■ **ASSIGNMENT**
In your answer, copy every entry that follows exactly.

■ **RAW DATA**

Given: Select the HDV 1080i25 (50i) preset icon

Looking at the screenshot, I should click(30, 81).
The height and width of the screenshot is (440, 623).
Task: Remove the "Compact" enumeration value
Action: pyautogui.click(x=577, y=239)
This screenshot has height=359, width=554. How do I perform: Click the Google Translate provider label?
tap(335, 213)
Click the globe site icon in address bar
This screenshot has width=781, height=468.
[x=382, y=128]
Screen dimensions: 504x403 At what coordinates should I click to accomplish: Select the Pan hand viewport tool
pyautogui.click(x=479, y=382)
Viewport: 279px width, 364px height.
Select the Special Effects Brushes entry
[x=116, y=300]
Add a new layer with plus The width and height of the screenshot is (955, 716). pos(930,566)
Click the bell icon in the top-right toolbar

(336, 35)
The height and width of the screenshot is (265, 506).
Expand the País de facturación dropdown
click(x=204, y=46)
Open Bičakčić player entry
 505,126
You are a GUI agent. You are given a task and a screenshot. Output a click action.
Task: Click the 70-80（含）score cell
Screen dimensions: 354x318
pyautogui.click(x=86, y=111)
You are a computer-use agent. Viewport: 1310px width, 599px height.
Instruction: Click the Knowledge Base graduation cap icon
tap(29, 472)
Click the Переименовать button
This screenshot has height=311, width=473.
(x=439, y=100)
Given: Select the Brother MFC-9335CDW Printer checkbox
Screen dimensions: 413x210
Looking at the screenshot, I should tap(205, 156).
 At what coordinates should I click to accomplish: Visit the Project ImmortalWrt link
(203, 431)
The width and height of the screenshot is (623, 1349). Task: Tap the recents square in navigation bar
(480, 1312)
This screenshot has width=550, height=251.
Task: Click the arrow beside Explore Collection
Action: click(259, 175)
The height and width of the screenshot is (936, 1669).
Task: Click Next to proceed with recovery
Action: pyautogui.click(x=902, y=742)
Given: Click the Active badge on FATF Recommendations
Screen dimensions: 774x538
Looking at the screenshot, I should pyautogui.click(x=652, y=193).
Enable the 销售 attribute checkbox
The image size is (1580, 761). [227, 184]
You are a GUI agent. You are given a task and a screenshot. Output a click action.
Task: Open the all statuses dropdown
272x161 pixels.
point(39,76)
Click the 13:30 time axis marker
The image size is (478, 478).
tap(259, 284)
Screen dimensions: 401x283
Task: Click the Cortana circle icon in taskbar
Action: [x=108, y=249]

■ **RESULT OF THIS TASK**
Given: Select the HDV 1080i25 (50i) preset icon

Looking at the screenshot, I should click(30, 81).
The height and width of the screenshot is (440, 623).
Task: Remove the "Compact" enumeration value
Action: pyautogui.click(x=577, y=239)
This screenshot has height=359, width=554. How do I perform: Click the Google Translate provider label?
tap(335, 213)
Click the globe site icon in address bar
This screenshot has width=781, height=468.
[x=382, y=128]
Screen dimensions: 504x403 At what coordinates should I click to accomplish: Select the Pan hand viewport tool
pyautogui.click(x=479, y=382)
Viewport: 279px width, 364px height.
Select the Special Effects Brushes entry
[x=116, y=300]
Add a new layer with plus The width and height of the screenshot is (955, 716). pos(930,566)
Click the bell icon in the top-right toolbar

(336, 35)
The height and width of the screenshot is (265, 506).
Expand the País de facturación dropdown
click(x=204, y=46)
Open Bičakčić player entry
 505,126
You are a GUI agent. You are given a task and a screenshot. Output a click action.
Task: Click the 70-80（含）score cell
Screen dimensions: 354x318
pyautogui.click(x=86, y=111)
You are a computer-use agent. Viewport: 1310px width, 599px height.
Instruction: Click the Knowledge Base graduation cap icon
tap(29, 472)
Click the Переименовать button
This screenshot has height=311, width=473.
(x=439, y=100)
Given: Select the Brother MFC-9335CDW Printer checkbox
Screen dimensions: 413x210
Looking at the screenshot, I should tap(205, 156).
 At what coordinates should I click to accomplish: Visit the Project ImmortalWrt link
(203, 431)
The width and height of the screenshot is (623, 1349). Task: Tap the recents square in navigation bar
(480, 1312)
This screenshot has width=550, height=251.
Task: Click the arrow beside Explore Collection
Action: click(259, 175)
The height and width of the screenshot is (936, 1669).
Task: Click Next to proceed with recovery
Action: pyautogui.click(x=902, y=742)
Given: Click the Active badge on FATF Recommendations
Screen dimensions: 774x538
Looking at the screenshot, I should pyautogui.click(x=652, y=193).
Enable the 销售 attribute checkbox
The image size is (1580, 761). [227, 184]
You are a GUI agent. You are given a task and a screenshot. Output a click action.
Task: Open the all statuses dropdown
272x161 pixels.
point(39,76)
Click the 13:30 time axis marker
The image size is (478, 478).
tap(259, 284)
Screen dimensions: 401x283
Task: Click the Cortana circle icon in taskbar
Action: [x=108, y=249]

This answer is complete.